> _Aim of the task_: Copy each line below that has "checkbox".

[Extracted records Boundary: Start]

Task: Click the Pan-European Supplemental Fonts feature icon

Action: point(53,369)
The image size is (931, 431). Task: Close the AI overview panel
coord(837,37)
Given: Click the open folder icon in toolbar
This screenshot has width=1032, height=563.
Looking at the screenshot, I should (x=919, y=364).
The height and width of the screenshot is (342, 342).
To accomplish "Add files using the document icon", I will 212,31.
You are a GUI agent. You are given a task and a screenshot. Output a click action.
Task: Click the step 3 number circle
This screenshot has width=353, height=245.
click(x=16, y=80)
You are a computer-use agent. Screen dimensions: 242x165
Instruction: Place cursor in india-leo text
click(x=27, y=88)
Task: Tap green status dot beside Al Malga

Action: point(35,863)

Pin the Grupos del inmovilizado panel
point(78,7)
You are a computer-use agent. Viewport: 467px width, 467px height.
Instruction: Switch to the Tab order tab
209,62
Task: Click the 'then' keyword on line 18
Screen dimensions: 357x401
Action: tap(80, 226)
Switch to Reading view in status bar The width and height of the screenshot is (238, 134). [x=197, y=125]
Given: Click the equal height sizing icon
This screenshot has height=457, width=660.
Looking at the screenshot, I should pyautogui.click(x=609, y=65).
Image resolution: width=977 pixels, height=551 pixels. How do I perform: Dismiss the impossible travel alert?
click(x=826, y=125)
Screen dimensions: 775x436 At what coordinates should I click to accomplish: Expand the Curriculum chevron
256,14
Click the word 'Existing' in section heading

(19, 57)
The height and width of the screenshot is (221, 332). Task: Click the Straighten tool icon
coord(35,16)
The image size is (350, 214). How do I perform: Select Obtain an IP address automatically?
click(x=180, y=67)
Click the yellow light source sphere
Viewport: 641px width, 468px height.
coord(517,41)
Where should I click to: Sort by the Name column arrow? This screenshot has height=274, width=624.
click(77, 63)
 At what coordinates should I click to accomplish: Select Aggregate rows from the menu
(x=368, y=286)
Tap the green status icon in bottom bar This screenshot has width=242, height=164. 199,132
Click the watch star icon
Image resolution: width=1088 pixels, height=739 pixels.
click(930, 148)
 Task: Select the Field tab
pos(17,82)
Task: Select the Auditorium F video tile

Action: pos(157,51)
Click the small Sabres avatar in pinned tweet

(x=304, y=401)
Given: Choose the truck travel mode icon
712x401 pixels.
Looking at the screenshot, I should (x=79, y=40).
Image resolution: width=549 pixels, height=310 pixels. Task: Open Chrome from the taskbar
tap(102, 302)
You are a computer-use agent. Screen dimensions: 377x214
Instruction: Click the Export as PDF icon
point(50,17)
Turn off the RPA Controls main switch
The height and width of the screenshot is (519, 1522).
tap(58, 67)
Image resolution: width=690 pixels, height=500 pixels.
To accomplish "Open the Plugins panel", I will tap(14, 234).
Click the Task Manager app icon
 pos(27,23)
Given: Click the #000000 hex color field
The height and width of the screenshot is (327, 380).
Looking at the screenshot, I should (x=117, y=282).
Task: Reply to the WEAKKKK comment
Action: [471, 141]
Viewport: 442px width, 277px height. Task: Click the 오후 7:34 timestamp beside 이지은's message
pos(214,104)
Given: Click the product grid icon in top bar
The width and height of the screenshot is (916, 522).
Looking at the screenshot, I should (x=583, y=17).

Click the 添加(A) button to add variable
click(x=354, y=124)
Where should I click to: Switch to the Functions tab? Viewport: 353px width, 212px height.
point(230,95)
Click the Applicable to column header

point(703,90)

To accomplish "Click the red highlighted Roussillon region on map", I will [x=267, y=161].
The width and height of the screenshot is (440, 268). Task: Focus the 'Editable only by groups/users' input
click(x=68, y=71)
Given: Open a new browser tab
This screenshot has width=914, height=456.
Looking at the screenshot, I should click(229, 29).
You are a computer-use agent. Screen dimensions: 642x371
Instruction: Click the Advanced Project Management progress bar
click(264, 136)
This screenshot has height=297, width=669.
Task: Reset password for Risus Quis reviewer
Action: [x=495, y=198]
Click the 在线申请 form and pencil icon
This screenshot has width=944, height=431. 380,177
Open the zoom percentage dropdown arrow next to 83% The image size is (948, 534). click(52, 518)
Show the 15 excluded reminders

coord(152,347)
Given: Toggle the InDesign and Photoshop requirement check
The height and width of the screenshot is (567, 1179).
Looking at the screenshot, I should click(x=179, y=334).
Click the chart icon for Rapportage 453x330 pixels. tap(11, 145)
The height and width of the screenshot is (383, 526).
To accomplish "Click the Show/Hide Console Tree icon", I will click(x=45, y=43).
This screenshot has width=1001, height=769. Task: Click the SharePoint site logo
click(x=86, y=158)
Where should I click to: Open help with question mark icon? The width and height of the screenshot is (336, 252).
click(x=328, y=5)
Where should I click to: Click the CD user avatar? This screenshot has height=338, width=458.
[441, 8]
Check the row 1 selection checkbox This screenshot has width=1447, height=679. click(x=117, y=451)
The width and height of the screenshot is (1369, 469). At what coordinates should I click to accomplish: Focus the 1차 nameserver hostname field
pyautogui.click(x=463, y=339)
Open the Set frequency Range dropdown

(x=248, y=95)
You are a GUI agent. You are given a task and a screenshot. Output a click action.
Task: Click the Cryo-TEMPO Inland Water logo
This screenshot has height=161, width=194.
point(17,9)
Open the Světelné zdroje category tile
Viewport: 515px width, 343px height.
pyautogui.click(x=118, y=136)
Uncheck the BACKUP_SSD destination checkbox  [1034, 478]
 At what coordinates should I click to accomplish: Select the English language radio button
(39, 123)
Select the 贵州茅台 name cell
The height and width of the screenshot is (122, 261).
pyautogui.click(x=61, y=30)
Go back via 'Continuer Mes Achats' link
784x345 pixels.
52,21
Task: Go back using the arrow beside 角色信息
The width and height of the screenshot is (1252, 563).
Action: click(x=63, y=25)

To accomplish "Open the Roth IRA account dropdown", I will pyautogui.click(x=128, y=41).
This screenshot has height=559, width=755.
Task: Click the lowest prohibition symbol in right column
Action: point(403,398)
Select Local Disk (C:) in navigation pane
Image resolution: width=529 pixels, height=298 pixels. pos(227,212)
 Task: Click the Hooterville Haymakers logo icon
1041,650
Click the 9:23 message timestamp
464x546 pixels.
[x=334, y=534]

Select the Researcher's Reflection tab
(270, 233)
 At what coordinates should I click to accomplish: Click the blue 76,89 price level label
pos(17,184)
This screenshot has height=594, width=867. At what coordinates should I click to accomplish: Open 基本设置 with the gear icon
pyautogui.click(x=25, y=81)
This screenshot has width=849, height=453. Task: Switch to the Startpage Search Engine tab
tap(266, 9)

[Extracted records Boundary: End]

> _Your response_:
Check the row 1 selection checkbox This screenshot has width=1447, height=679. click(x=117, y=451)
Uncheck the BACKUP_SSD destination checkbox  [1034, 478]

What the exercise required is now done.